== EXERCISE INSTRUCTIONS ==
Print the lines below exactly as written, with none missing.

== EXERCISE INPUTS ==
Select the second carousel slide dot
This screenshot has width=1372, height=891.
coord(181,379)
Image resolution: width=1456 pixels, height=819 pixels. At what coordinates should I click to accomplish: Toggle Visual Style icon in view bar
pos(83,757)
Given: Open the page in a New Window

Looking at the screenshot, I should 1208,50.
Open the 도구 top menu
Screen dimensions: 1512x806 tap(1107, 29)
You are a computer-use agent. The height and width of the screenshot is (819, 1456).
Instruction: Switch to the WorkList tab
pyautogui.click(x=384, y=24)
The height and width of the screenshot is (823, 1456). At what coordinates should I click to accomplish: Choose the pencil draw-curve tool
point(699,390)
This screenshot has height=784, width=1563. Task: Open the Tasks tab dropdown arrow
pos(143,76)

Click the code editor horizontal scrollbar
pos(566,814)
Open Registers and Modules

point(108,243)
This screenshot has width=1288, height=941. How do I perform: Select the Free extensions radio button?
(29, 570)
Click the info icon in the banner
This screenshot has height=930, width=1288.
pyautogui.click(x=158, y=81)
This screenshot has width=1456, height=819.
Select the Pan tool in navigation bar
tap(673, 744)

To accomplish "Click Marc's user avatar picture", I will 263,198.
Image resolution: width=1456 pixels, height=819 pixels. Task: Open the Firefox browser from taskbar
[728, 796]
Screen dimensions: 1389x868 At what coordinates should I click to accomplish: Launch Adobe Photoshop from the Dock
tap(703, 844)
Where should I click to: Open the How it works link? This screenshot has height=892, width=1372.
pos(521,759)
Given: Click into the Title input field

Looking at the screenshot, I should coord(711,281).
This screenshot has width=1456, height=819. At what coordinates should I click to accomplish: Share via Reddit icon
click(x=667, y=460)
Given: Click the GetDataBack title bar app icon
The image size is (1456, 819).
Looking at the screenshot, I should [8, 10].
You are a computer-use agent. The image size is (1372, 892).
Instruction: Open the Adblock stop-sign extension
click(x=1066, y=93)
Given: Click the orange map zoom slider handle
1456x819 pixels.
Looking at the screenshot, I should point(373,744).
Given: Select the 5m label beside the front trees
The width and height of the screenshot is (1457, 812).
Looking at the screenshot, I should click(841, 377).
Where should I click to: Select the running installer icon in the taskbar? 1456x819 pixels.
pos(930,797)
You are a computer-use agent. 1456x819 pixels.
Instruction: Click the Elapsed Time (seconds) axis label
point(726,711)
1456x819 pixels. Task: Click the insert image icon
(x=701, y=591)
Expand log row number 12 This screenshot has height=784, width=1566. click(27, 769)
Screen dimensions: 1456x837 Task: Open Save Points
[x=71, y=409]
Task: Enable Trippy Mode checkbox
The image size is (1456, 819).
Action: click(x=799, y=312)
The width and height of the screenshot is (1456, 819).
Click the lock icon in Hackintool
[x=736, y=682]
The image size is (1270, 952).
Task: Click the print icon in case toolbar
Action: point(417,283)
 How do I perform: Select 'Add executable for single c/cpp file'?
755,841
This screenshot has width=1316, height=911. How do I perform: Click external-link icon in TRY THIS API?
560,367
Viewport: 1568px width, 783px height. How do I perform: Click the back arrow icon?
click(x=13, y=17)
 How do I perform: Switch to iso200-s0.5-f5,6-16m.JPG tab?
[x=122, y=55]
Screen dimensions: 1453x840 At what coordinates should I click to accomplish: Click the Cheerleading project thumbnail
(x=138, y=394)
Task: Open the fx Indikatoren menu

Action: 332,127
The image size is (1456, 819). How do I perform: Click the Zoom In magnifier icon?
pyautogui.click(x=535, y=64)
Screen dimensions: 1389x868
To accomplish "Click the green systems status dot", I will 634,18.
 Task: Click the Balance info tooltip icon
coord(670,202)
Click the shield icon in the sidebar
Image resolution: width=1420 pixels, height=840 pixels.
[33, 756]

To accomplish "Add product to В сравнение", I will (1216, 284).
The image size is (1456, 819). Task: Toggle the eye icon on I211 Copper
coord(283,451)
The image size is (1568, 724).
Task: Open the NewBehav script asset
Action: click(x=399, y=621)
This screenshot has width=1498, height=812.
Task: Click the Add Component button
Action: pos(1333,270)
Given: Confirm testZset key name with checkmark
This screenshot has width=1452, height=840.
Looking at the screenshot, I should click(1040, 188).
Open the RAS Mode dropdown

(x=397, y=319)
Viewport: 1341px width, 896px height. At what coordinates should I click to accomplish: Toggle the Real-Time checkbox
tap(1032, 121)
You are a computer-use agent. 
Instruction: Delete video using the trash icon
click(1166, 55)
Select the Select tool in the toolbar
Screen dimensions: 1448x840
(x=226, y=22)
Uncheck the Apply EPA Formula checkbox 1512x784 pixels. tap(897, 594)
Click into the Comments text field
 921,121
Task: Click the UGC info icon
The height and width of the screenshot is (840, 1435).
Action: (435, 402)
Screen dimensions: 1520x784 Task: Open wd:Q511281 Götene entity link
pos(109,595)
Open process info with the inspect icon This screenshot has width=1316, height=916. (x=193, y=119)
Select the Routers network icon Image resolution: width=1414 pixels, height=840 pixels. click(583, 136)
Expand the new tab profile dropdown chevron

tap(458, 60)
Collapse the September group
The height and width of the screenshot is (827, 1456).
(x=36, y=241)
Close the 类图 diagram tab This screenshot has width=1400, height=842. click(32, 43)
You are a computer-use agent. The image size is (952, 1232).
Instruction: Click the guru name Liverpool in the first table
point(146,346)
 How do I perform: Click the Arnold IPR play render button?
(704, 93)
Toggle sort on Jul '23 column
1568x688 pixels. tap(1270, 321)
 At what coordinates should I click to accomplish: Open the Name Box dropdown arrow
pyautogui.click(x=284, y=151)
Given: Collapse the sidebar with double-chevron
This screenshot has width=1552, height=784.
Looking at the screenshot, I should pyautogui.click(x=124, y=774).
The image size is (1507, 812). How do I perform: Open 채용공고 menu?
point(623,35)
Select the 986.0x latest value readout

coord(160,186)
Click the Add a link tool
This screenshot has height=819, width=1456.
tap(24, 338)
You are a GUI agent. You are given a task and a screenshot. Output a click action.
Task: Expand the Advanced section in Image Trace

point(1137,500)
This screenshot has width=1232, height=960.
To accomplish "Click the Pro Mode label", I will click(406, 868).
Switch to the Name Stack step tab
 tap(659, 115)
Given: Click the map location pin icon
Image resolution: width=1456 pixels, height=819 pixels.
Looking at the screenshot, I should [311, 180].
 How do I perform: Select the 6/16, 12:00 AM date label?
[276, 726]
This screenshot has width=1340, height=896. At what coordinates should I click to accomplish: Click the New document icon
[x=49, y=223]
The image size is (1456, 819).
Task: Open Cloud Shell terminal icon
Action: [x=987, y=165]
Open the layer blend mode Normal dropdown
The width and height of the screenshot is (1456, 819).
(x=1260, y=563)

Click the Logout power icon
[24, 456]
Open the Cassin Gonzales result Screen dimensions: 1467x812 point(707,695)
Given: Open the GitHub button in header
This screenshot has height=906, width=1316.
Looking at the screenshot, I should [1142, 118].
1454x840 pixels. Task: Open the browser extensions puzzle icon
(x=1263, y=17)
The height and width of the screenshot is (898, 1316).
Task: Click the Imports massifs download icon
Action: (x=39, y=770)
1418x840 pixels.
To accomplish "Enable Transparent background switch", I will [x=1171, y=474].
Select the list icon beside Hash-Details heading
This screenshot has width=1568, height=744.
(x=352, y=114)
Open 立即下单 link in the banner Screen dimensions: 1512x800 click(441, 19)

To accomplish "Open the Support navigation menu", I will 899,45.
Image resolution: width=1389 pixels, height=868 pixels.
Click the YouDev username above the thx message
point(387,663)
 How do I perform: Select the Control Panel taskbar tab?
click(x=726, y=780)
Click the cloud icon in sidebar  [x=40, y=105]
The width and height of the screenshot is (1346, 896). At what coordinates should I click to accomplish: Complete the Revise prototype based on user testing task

== EXERCISE RESULT ==
Select the second carousel slide dot
This screenshot has width=1372, height=891.
coord(181,379)
Image resolution: width=1456 pixels, height=819 pixels. At what coordinates should I click to accomplish: Toggle Visual Style icon in view bar
pos(83,757)
Given: Open the page in a New Window

Looking at the screenshot, I should 1208,50.
Open the 도구 top menu
Screen dimensions: 1512x806 tap(1107, 29)
You are a computer-use agent. The height and width of the screenshot is (819, 1456).
Instruction: Switch to the WorkList tab
pyautogui.click(x=384, y=24)
The height and width of the screenshot is (823, 1456). At what coordinates should I click to accomplish: Choose the pencil draw-curve tool
point(699,390)
This screenshot has height=784, width=1563. Task: Open the Tasks tab dropdown arrow
pos(143,76)

Click the code editor horizontal scrollbar
pos(566,814)
Open Registers and Modules

point(108,243)
This screenshot has width=1288, height=941. How do I perform: Select the Free extensions radio button?
(29, 570)
Click the info icon in the banner
This screenshot has height=930, width=1288.
pyautogui.click(x=158, y=81)
This screenshot has width=1456, height=819.
Select the Pan tool in navigation bar
tap(673, 744)

To accomplish "Click Marc's user avatar picture", I will 263,198.
Image resolution: width=1456 pixels, height=819 pixels. Task: Open the Firefox browser from taskbar
[728, 796]
Screen dimensions: 1389x868 At what coordinates should I click to accomplish: Launch Adobe Photoshop from the Dock
tap(703, 844)
Where should I click to: Open the How it works link? This screenshot has height=892, width=1372.
pos(521,759)
Given: Click into the Title input field

Looking at the screenshot, I should coord(711,281).
This screenshot has width=1456, height=819. At what coordinates should I click to accomplish: Share via Reddit icon
click(x=667, y=460)
Given: Click the GetDataBack title bar app icon
The image size is (1456, 819).
Looking at the screenshot, I should [8, 10].
You are a computer-use agent. The image size is (1372, 892).
Instruction: Open the Adblock stop-sign extension
click(x=1066, y=93)
Given: Click the orange map zoom slider handle
1456x819 pixels.
Looking at the screenshot, I should point(373,744).
Given: Select the 5m label beside the front trees
The width and height of the screenshot is (1457, 812).
Looking at the screenshot, I should click(841, 377).
Where should I click to: Select the running installer icon in the taskbar? 1456x819 pixels.
pos(930,797)
You are a computer-use agent. 1456x819 pixels.
Instruction: Click the Elapsed Time (seconds) axis label
point(726,711)
1456x819 pixels. Task: Click the insert image icon
(x=701, y=591)
Expand log row number 12 This screenshot has height=784, width=1566. click(27, 769)
Screen dimensions: 1456x837 Task: Open Save Points
[x=71, y=409]
Task: Enable Trippy Mode checkbox
The image size is (1456, 819).
Action: click(x=799, y=312)
The width and height of the screenshot is (1456, 819).
Click the lock icon in Hackintool
[x=736, y=682]
The image size is (1270, 952).
Task: Click the print icon in case toolbar
Action: point(417,283)
 How do I perform: Select 'Add executable for single c/cpp file'?
755,841
This screenshot has width=1316, height=911. How do I perform: Click external-link icon in TRY THIS API?
560,367
Viewport: 1568px width, 783px height. How do I perform: Click the back arrow icon?
click(x=13, y=17)
 How do I perform: Switch to iso200-s0.5-f5,6-16m.JPG tab?
[x=122, y=55]
Screen dimensions: 1453x840 At what coordinates should I click to accomplish: Click the Cheerleading project thumbnail
(x=138, y=394)
Task: Open the fx Indikatoren menu

Action: 332,127
The image size is (1456, 819). How do I perform: Click the Zoom In magnifier icon?
pyautogui.click(x=535, y=64)
Screen dimensions: 1389x868
To accomplish "Click the green systems status dot", I will 634,18.
 Task: Click the Balance info tooltip icon
coord(670,202)
Click the shield icon in the sidebar
Image resolution: width=1420 pixels, height=840 pixels.
[33, 756]

To accomplish "Add product to В сравнение", I will (1216, 284).
The image size is (1456, 819). Task: Toggle the eye icon on I211 Copper
coord(283,451)
The image size is (1568, 724).
Task: Open the NewBehav script asset
Action: click(x=399, y=621)
This screenshot has width=1498, height=812.
Task: Click the Add Component button
Action: pos(1333,270)
Given: Confirm testZset key name with checkmark
This screenshot has width=1452, height=840.
Looking at the screenshot, I should click(1040, 188).
Open the RAS Mode dropdown

(x=397, y=319)
Viewport: 1341px width, 896px height. At what coordinates should I click to accomplish: Toggle the Real-Time checkbox
tap(1032, 121)
You are a computer-use agent. 
Instruction: Delete video using the trash icon
click(1166, 55)
Select the Select tool in the toolbar
Screen dimensions: 1448x840
(x=226, y=22)
Uncheck the Apply EPA Formula checkbox 1512x784 pixels. tap(897, 594)
Click into the Comments text field
 921,121
Task: Click the UGC info icon
The height and width of the screenshot is (840, 1435).
Action: (435, 402)
Screen dimensions: 1520x784 Task: Open wd:Q511281 Götene entity link
pos(109,595)
Open process info with the inspect icon This screenshot has width=1316, height=916. (x=193, y=119)
Select the Routers network icon Image resolution: width=1414 pixels, height=840 pixels. click(583, 136)
Expand the new tab profile dropdown chevron

tap(458, 60)
Collapse the September group
The height and width of the screenshot is (827, 1456).
(x=36, y=241)
Close the 类图 diagram tab This screenshot has width=1400, height=842. click(32, 43)
You are a computer-use agent. The image size is (952, 1232).
Instruction: Click the guru name Liverpool in the first table
point(146,346)
 How do I perform: Click the Arnold IPR play render button?
(704, 93)
Toggle sort on Jul '23 column
1568x688 pixels. tap(1270, 321)
 At what coordinates should I click to accomplish: Open the Name Box dropdown arrow
pyautogui.click(x=284, y=151)
Given: Collapse the sidebar with double-chevron
This screenshot has width=1552, height=784.
Looking at the screenshot, I should pyautogui.click(x=124, y=774).
The image size is (1507, 812). How do I perform: Open 채용공고 menu?
point(623,35)
Select the 986.0x latest value readout

coord(160,186)
Click the Add a link tool
This screenshot has height=819, width=1456.
tap(24, 338)
You are a GUI agent. You are given a task and a screenshot. Output a click action.
Task: Expand the Advanced section in Image Trace

point(1137,500)
This screenshot has width=1232, height=960.
To accomplish "Click the Pro Mode label", I will click(406, 868).
Switch to the Name Stack step tab
 tap(659, 115)
Given: Click the map location pin icon
Image resolution: width=1456 pixels, height=819 pixels.
Looking at the screenshot, I should [311, 180].
 How do I perform: Select the 6/16, 12:00 AM date label?
[276, 726]
This screenshot has width=1340, height=896. At what coordinates should I click to accomplish: Click the New document icon
[x=49, y=223]
The image size is (1456, 819).
Task: Open Cloud Shell terminal icon
Action: [x=987, y=165]
Open the layer blend mode Normal dropdown
The width and height of the screenshot is (1456, 819).
(x=1260, y=563)

Click the Logout power icon
[24, 456]
Open the Cassin Gonzales result Screen dimensions: 1467x812 point(707,695)
Given: Open the GitHub button in header
This screenshot has height=906, width=1316.
Looking at the screenshot, I should [1142, 118].
1454x840 pixels. Task: Open the browser extensions puzzle icon
(x=1263, y=17)
The height and width of the screenshot is (898, 1316).
Task: Click the Imports massifs download icon
Action: (x=39, y=770)
1418x840 pixels.
To accomplish "Enable Transparent background switch", I will [x=1171, y=474].
Select the list icon beside Hash-Details heading
This screenshot has width=1568, height=744.
(x=352, y=114)
Open 立即下单 link in the banner Screen dimensions: 1512x800 click(441, 19)

To accomplish "Open the Support navigation menu", I will 899,45.
Image resolution: width=1389 pixels, height=868 pixels.
Click the YouDev username above the thx message
point(387,663)
 How do I perform: Select the Control Panel taskbar tab?
click(x=726, y=780)
Click the cloud icon in sidebar  [x=40, y=105]
The width and height of the screenshot is (1346, 896). At what coordinates should I click to accomplish: Complete the Revise prototype based on user testing task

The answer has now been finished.